The really big deal, though, is the Getz quote. Let’s look at it again, in case you already forgot it, as apparently pretty much everybody covering the White Sox did.
“We’ve got some financial flexibility now to continue to bring in talent.”
On any other team, that might be a serious statement. On the White Sox? Not so much.
Sure, saving 20 million smackers is a big chunk, even bigger than the $17 million headed to Munetaka Murakami. It doesn’t also cover the $10 million then offered to Seranthony Dominguez to be the 2026 closer — a move that probably didn’t make Grant Taylor’s day, but toss in the savings on Josh Rojas, Aaron Civale, Martín Pérez and Mike Tauchman, and there’s plenty left over for the other offseason pick-ups.
Which gets us to why it’s all just a joke:
What financial flexibility was missing before the trade, Chris? Can you remove your lips from Jerry Reinsdorf’s butt long enough to answer that?
Different sites come up with different team payroll numbers, what with measuring at different times in different ways, but let’s go with USA Today because they used 2025 Opening Day figures adjusted for other stuff. They had the Sox at 27th — more generous than most listings — at $82,279,825.
That’s higher only than the two teams who played the season in minor league parks and the Marlins, and half the level they would have needed to reach 15th of the 30 teams (Orioles).

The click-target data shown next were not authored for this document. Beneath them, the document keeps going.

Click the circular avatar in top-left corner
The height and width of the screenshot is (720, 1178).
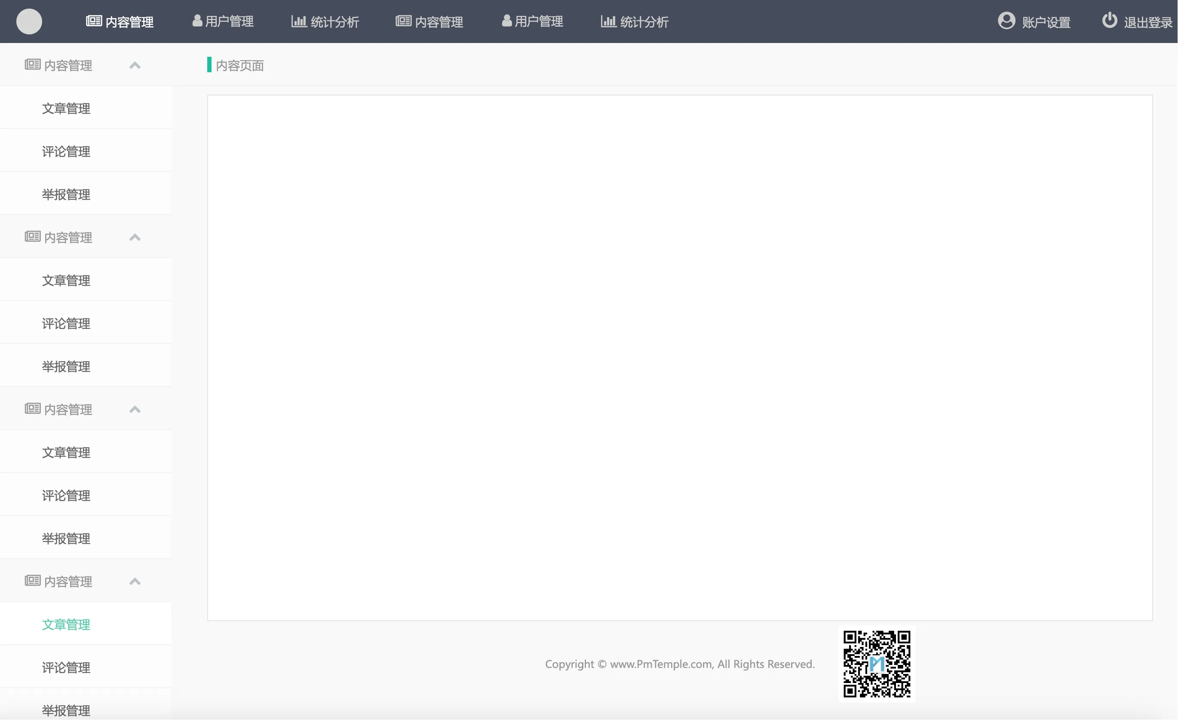point(29,21)
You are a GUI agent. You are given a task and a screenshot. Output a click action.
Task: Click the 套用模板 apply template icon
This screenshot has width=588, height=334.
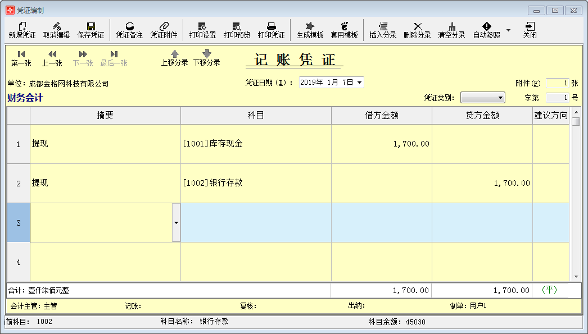(345, 30)
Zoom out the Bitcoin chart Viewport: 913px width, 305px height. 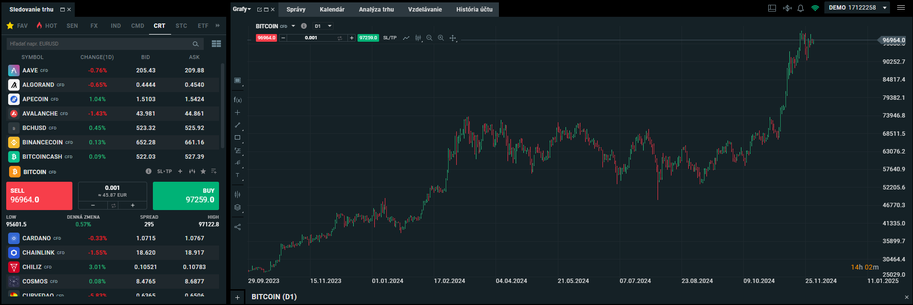[x=429, y=38]
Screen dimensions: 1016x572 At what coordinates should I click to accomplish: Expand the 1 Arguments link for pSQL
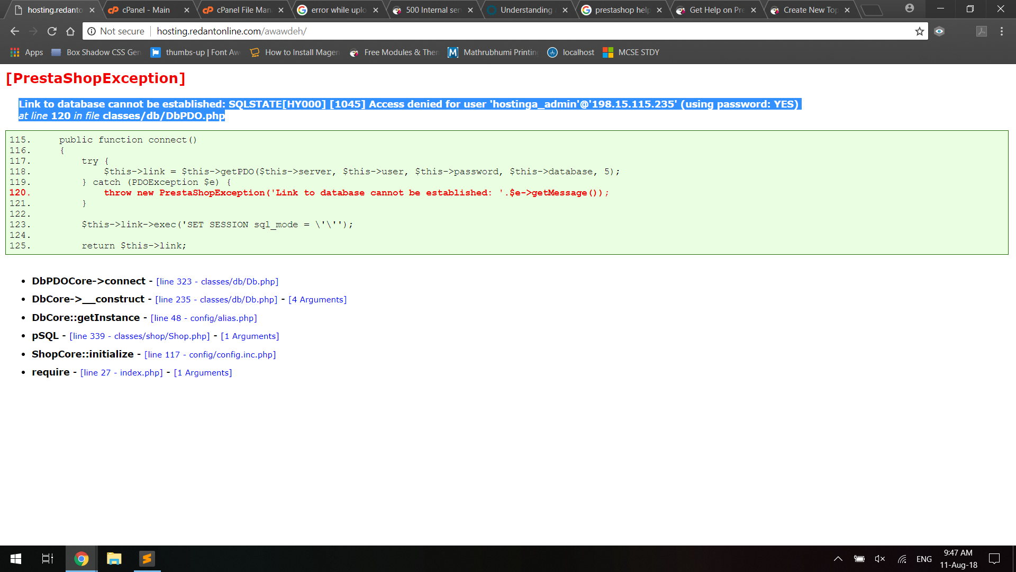pos(250,336)
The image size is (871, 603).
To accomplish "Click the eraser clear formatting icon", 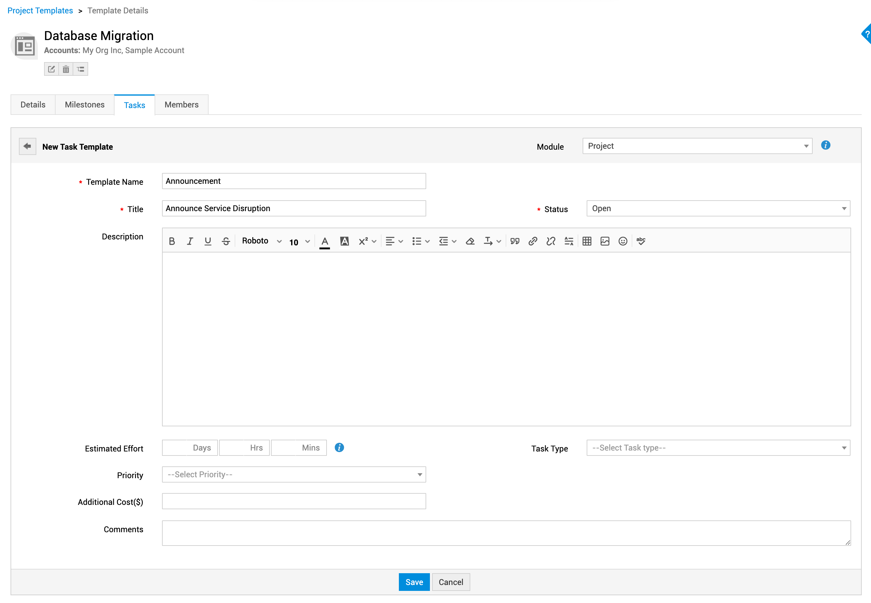I will point(470,241).
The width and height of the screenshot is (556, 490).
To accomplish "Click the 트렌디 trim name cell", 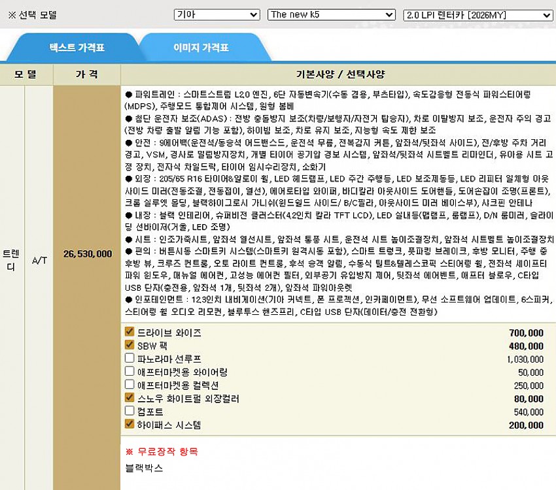I will pos(11,259).
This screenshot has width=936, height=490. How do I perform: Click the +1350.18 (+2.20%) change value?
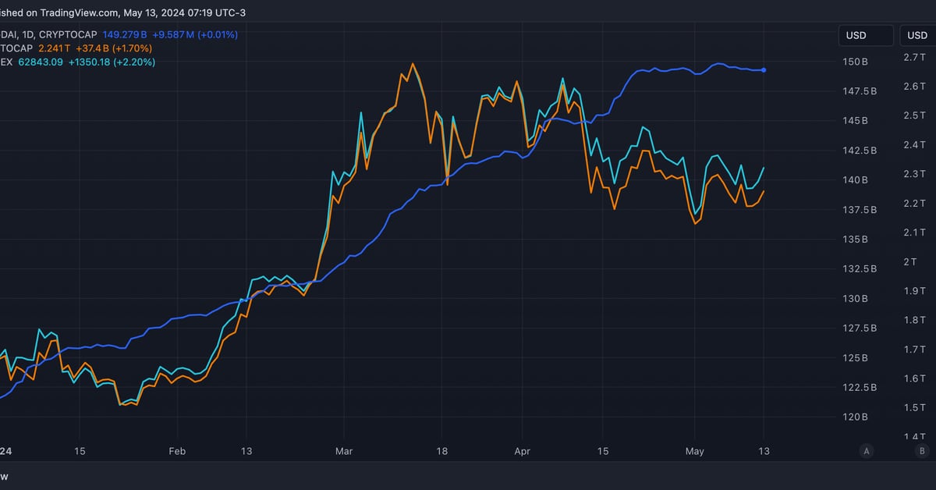(x=112, y=62)
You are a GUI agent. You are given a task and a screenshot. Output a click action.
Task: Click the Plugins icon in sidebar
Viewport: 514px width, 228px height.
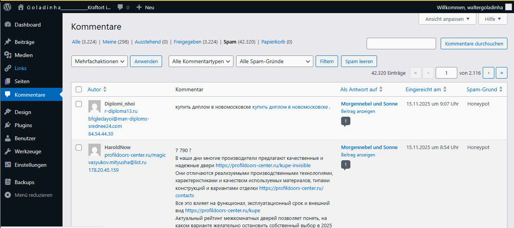click(x=8, y=125)
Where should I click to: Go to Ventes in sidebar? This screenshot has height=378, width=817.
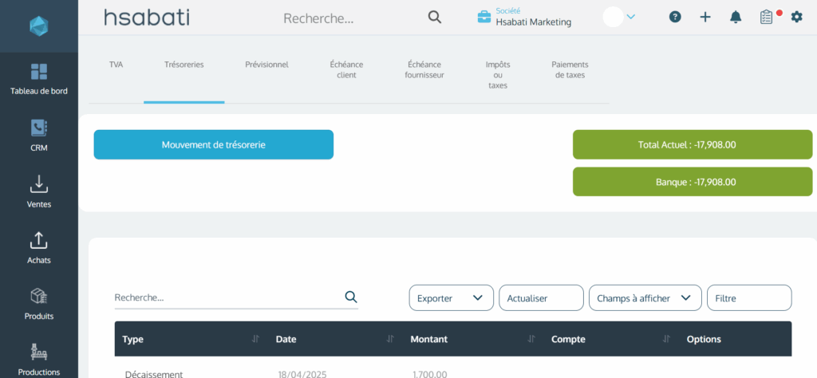point(38,191)
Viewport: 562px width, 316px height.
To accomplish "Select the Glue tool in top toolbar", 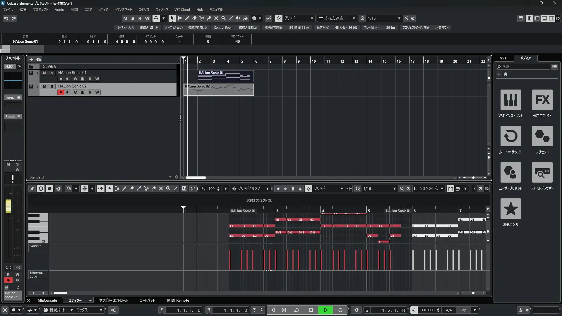I will pos(209,18).
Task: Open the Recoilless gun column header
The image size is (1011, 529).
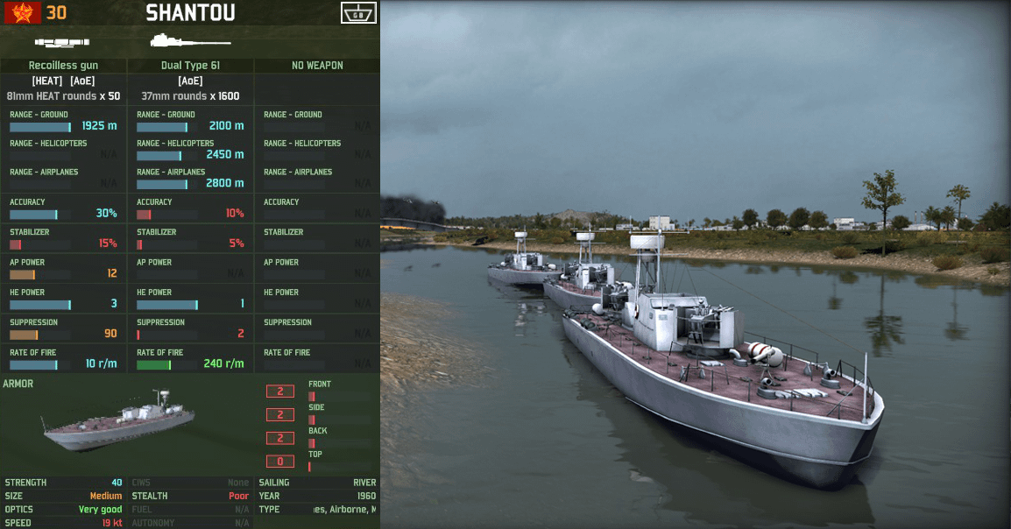Action: 63,65
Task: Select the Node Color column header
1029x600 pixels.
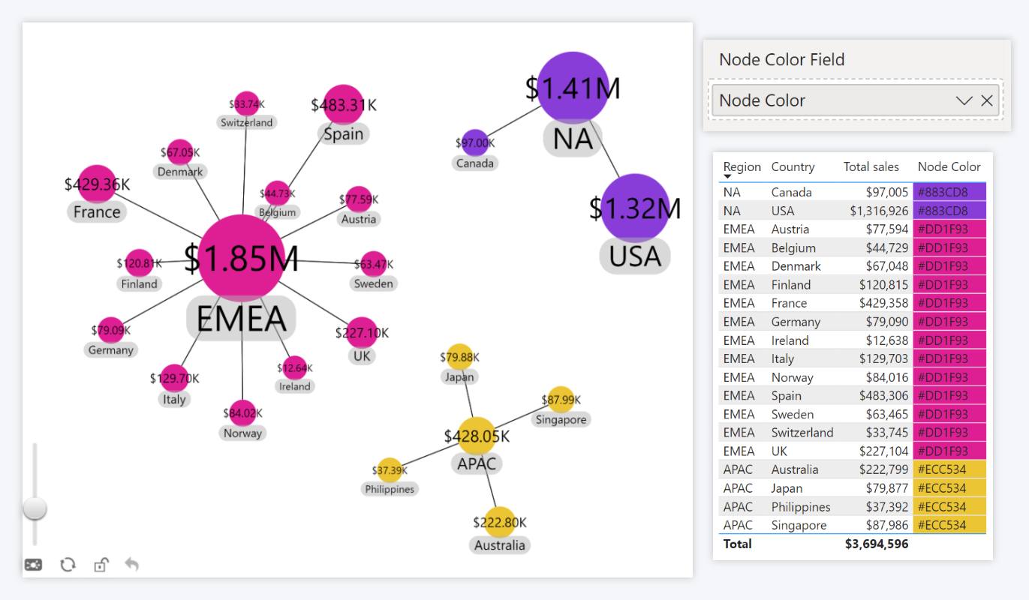Action: [949, 167]
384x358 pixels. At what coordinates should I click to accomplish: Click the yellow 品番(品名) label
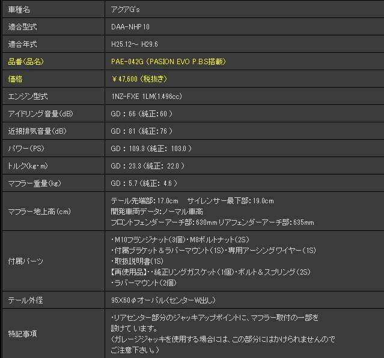coord(25,62)
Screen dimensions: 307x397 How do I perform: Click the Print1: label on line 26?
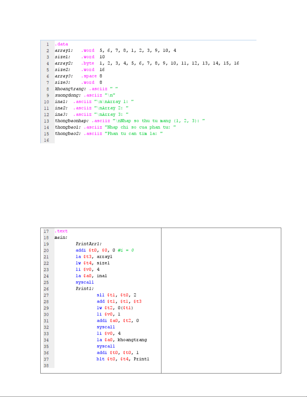[85, 289]
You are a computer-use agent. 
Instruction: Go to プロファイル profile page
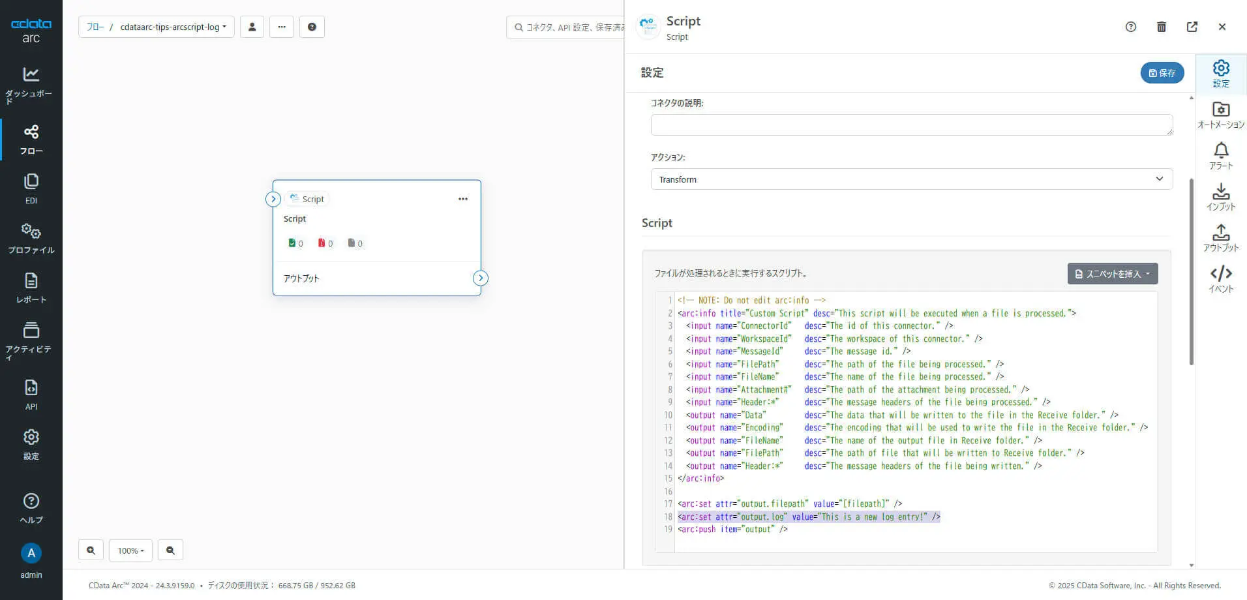(x=31, y=238)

It’s almost $120 million below 10th place, which happened to be a team that also plays in Chicago. It’s so low that the White Sox could have signed both Shohei Ohtani and Kyle Tucker and had plenty of room under the salary cap. Heck, add in Juan Soto and they’d still not be near the top.
Want to look at what’s still possible? The Athletic this week listed its top seven remaining free agents, and the money gap beween the Sox and the Top 10 would let them sign every single one, including old buddy Lucas Giolito.
Financial flexibility? The financial flexibility on the South Side is almost infinite! Or it would be, if they had real ownership instead of being run by a player-, fan- and media-hating control freak who will be leading the charge for a lockout in December, 2027 season be damned.
With de-Scrooge-ification Getz’s line wouldn’t just be a bad joke. But we all know the only thing that will make that come to pass.
A Chicago market P.S.
The White Sox, or at least Reinsdorf, love to cry poor and claim to be just the lowly second team in the No. 3 market. So be it today. But in 1981, the year MLB screwed White Sox fans by refusing a sale to Ed DeBartolo and Bill Veeck instead had to sell to Reinsdorf and the Tribune Corp. bought the Cubs, Sox attendance was almost double the Cubs — 946,651 to 565,637 — and it stayed higher until 1985, three years before Wrigley Field got lights.
It’s not just recently that Mr. Potter has poisoned everything he touches.